If that means members were surprised or caught off guard that’s interesting because the County just went through a similar episode in 2009-10 when one of the providers came asking for a refinancing as it was planning to close a facility in the Mon Valley. Membership on the committee has not changed much since then. The authority, Council, and the state Higher Educational Facilities Authority all voted to approve the $1 billion bond issue. After the state authority vote an article pointed out that "The hospital system decided to seek state approval as a contingency plan in case its efforts to issue bonds through the county authority hit a snag."

Will County’s Counsel on Transit Be Heard?

Since announcing the formation of a Special Committee on Public Transportation in mid-April, two meetings have been held. The first, in April, lasted 48 minutes. The most recent, on May 10th, lasted 30 minutes. A total of seven County Council members have attended, with four having come to both.

The Committee’s goal stated at the outset was to "…develop a unified public transportation plan that county officials can present to Governor Corbett and legislators". Soon after the County created the Special Committee the Governor announced his own transportation task force, a task force which has been written on in the blog and in Briefs, and it will be deliberating through the summer and is expected to issue recommendations by August 1st. Now the County wants to have its deliberations and feedback forwarded to the task force by the beginning of July.

Will the County have a unified transit plan? Usually the chorus of voices that is the loudest chants about dedicated revenues, which the Governor’s task force is going to look at, but in a broader scope for roads, bridges, transit, airports, etc. What are the ingredients of the unified plan? It is very unclear, but the May 10th hearing produced a few interesting tidbits from the PAT CEO. First, answering a question from a Council member he noted there have been "…increases in utilization of the Authority’s park and ride lots near the routes turned over to Lenzner in the North Hills". Recall that the board voted to allow the private provider take over two routes that the Authority was no longer going to operate. Thus far there has been little evidence about how Lenzner is doing on those routes and while the CEO’s comments don’t provide any detailed numbers and could be anecdotal.

Second, the CEO stated "…escalating legacy costs will likely hamstring the Authority in the event that the performance based funding model is perpetuated from Act 44 to the new legislative solution". The 2010 single audit for PAT shows an unfunded retiree health care liability of $812 million and an unfunded pension liability of $198 million. PAT put in over $60 million for both benefits in 2010. What is the "performance based funding model" you ask? According to PENNDOT factors like passengers per hour, cost per hour, revenue per hour, and cost per passenger trip would factor into allocating scarce dollars. No wonder officials at PAT are scared: our Brief last week showed that PAT has very high passenger costs on buses and those costs increased over the decade at a very high rate.
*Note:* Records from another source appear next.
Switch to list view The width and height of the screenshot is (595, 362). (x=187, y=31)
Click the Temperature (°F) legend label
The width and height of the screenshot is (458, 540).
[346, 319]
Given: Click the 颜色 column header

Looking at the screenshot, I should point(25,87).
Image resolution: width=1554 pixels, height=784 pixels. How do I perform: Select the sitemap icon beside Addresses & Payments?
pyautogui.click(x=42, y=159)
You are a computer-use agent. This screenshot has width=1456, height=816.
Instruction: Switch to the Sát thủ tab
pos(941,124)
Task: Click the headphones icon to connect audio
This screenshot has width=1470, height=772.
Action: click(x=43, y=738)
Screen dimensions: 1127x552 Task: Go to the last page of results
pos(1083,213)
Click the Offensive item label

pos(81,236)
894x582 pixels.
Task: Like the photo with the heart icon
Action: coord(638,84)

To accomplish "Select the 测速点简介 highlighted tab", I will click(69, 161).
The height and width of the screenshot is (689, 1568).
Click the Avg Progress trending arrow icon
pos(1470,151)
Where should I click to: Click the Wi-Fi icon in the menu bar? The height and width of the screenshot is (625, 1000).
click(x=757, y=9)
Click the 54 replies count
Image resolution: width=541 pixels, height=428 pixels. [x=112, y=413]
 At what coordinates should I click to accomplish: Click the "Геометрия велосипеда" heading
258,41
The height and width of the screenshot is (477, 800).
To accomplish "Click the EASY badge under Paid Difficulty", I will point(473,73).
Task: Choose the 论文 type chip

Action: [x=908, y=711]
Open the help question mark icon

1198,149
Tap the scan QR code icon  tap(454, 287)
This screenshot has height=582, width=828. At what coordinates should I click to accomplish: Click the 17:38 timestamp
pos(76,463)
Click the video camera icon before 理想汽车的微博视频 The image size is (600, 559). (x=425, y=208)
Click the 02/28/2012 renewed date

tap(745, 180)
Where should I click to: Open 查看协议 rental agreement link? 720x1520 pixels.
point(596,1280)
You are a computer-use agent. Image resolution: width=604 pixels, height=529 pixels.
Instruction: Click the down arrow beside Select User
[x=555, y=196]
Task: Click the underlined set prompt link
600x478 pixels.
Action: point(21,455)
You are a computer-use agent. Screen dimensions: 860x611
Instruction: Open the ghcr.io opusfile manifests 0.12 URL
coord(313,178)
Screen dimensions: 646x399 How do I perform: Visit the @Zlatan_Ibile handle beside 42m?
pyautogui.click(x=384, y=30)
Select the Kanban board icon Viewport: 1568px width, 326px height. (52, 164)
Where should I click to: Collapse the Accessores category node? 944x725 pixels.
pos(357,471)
City and County Share a Ride on Vehicle Maintenance

According to the 2009 Act 47 report for Pittsburgh, the City has a fleet of 940 vehicles and related pieces of equipment. A quick look at data in the most recent County CAFR shows a similar count (934) for Allegheny County. Both currently contract vehicle maintenance to a private contractor under separate contracts and could be under one contract in the coming months, possibly by August 1st according to a County spokesperson.

By doing so the hope is that the savings for taxpayers will be even greater in scale, and it would maintain a non-core service of both the City and the County with a private operator.

The City’s Act 47 report points out that, even with the contractor agreeing to abide by the collective bargaining agreement that the City had with in-house employees, "vehicle maintenance costs were approximately $400k lower in FY2007 than in FY2003".

With the possibility of such savings and improved performance by the respective vehicle fleet of each governing body, this is a joint effort that should be pursued with vigor.